**WHAT TO DO:**
Write out the data again in full, keeping every character the same.
─── SUPPLIED RECORDS ───
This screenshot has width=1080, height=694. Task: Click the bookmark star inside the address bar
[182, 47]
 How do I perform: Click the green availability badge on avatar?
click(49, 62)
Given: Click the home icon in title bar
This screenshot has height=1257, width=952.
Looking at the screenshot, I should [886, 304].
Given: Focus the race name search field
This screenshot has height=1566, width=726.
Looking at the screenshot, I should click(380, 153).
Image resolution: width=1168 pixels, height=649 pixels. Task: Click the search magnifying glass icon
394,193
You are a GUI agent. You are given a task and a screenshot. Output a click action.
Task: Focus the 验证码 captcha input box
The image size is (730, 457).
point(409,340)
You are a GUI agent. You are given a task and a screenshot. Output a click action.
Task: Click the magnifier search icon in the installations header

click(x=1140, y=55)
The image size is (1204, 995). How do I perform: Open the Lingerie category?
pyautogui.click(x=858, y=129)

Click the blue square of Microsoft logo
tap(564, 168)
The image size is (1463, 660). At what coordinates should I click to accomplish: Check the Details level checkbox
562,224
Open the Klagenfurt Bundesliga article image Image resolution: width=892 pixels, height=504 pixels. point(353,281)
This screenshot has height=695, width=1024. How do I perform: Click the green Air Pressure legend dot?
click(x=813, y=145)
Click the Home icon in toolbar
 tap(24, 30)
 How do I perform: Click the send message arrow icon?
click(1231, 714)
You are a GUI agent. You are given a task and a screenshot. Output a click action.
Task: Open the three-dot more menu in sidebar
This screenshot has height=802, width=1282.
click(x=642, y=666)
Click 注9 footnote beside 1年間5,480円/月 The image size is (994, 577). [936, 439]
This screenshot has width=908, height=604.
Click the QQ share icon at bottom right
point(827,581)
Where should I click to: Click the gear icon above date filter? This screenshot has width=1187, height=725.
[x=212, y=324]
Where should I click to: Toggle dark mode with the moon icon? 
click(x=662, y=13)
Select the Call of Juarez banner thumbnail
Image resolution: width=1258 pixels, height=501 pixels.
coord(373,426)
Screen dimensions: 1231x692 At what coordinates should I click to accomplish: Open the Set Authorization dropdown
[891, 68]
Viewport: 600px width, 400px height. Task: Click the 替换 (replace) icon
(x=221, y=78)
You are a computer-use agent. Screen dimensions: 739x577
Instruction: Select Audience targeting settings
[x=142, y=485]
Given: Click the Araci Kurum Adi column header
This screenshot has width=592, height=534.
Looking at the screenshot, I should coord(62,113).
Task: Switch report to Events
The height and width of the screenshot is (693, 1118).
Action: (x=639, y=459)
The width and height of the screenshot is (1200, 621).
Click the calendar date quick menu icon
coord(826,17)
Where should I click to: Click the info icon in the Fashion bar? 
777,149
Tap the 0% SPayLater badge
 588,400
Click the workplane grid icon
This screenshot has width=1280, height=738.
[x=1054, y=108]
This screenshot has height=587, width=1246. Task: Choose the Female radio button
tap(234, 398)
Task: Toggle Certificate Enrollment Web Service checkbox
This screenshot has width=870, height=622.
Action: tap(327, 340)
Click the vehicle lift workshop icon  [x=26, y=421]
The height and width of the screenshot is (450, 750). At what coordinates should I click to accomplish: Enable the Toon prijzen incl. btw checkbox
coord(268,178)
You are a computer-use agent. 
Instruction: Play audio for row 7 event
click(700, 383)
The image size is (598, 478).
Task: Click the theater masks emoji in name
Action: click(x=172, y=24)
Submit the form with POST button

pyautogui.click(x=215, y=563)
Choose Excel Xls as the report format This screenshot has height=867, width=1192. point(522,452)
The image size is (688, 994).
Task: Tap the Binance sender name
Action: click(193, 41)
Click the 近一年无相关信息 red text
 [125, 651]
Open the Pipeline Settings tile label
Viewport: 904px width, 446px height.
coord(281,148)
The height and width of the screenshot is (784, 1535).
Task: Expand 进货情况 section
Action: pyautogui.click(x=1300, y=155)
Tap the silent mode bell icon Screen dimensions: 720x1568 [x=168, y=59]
───
**ANSWER BOX:**
This screenshot has width=1080, height=694. Task: Click the bookmark star inside the address bar
[182, 47]
 How do I perform: Click the green availability badge on avatar?
click(49, 62)
Given: Click the home icon in title bar
This screenshot has height=1257, width=952.
Looking at the screenshot, I should [886, 304].
Given: Focus the race name search field
This screenshot has height=1566, width=726.
Looking at the screenshot, I should click(380, 153).
Image resolution: width=1168 pixels, height=649 pixels. Task: Click the search magnifying glass icon
394,193
You are a GUI agent. You are given a task and a screenshot. Output a click action.
Task: Focus the 验证码 captcha input box
The image size is (730, 457).
point(409,340)
You are a GUI agent. You are given a task and a screenshot. Output a click action.
Task: Click the magnifier search icon in the installations header

click(x=1140, y=55)
The image size is (1204, 995). How do I perform: Open the Lingerie category?
pyautogui.click(x=858, y=129)

Click the blue square of Microsoft logo
tap(564, 168)
The image size is (1463, 660). At what coordinates should I click to accomplish: Check the Details level checkbox
562,224
Open the Klagenfurt Bundesliga article image Image resolution: width=892 pixels, height=504 pixels. point(353,281)
This screenshot has height=695, width=1024. How do I perform: Click the green Air Pressure legend dot?
click(x=813, y=145)
Click the Home icon in toolbar
 tap(24, 30)
 How do I perform: Click the send message arrow icon?
click(1231, 714)
You are a GUI agent. You are given a task and a screenshot. Output a click action.
Task: Open the three-dot more menu in sidebar
This screenshot has height=802, width=1282.
click(x=642, y=666)
Click 注9 footnote beside 1年間5,480円/月 The image size is (994, 577). [936, 439]
This screenshot has width=908, height=604.
Click the QQ share icon at bottom right
point(827,581)
Where should I click to: Click the gear icon above date filter? This screenshot has width=1187, height=725.
[x=212, y=324]
Where should I click to: Toggle dark mode with the moon icon? 
click(x=662, y=13)
Select the Call of Juarez banner thumbnail
Image resolution: width=1258 pixels, height=501 pixels.
coord(373,426)
Screen dimensions: 1231x692 At what coordinates should I click to accomplish: Open the Set Authorization dropdown
[891, 68]
Viewport: 600px width, 400px height. Task: Click the 替换 (replace) icon
(x=221, y=78)
You are a computer-use agent. Screen dimensions: 739x577
Instruction: Select Audience targeting settings
[x=142, y=485]
Given: Click the Araci Kurum Adi column header
This screenshot has width=592, height=534.
Looking at the screenshot, I should coord(62,113).
Task: Switch report to Events
The height and width of the screenshot is (693, 1118).
Action: (x=639, y=459)
The width and height of the screenshot is (1200, 621).
Click the calendar date quick menu icon
coord(826,17)
Where should I click to: Click the info icon in the Fashion bar? 
777,149
Tap the 0% SPayLater badge
 588,400
Click the workplane grid icon
This screenshot has width=1280, height=738.
[x=1054, y=108]
This screenshot has height=587, width=1246. Task: Choose the Female radio button
tap(234, 398)
Task: Toggle Certificate Enrollment Web Service checkbox
This screenshot has width=870, height=622.
Action: tap(327, 340)
Click the vehicle lift workshop icon  [x=26, y=421]
The height and width of the screenshot is (450, 750). At what coordinates should I click to accomplish: Enable the Toon prijzen incl. btw checkbox
coord(268,178)
You are a computer-use agent. 
Instruction: Play audio for row 7 event
click(700, 383)
The image size is (598, 478).
Task: Click the theater masks emoji in name
Action: click(x=172, y=24)
Submit the form with POST button

pyautogui.click(x=215, y=563)
Choose Excel Xls as the report format This screenshot has height=867, width=1192. point(522,452)
The image size is (688, 994).
Task: Tap the Binance sender name
Action: click(193, 41)
Click the 近一年无相关信息 red text
 [125, 651]
Open the Pipeline Settings tile label
Viewport: 904px width, 446px height.
coord(281,148)
The height and width of the screenshot is (784, 1535).
Task: Expand 进货情况 section
Action: pyautogui.click(x=1300, y=155)
Tap the silent mode bell icon Screen dimensions: 720x1568 [x=168, y=59]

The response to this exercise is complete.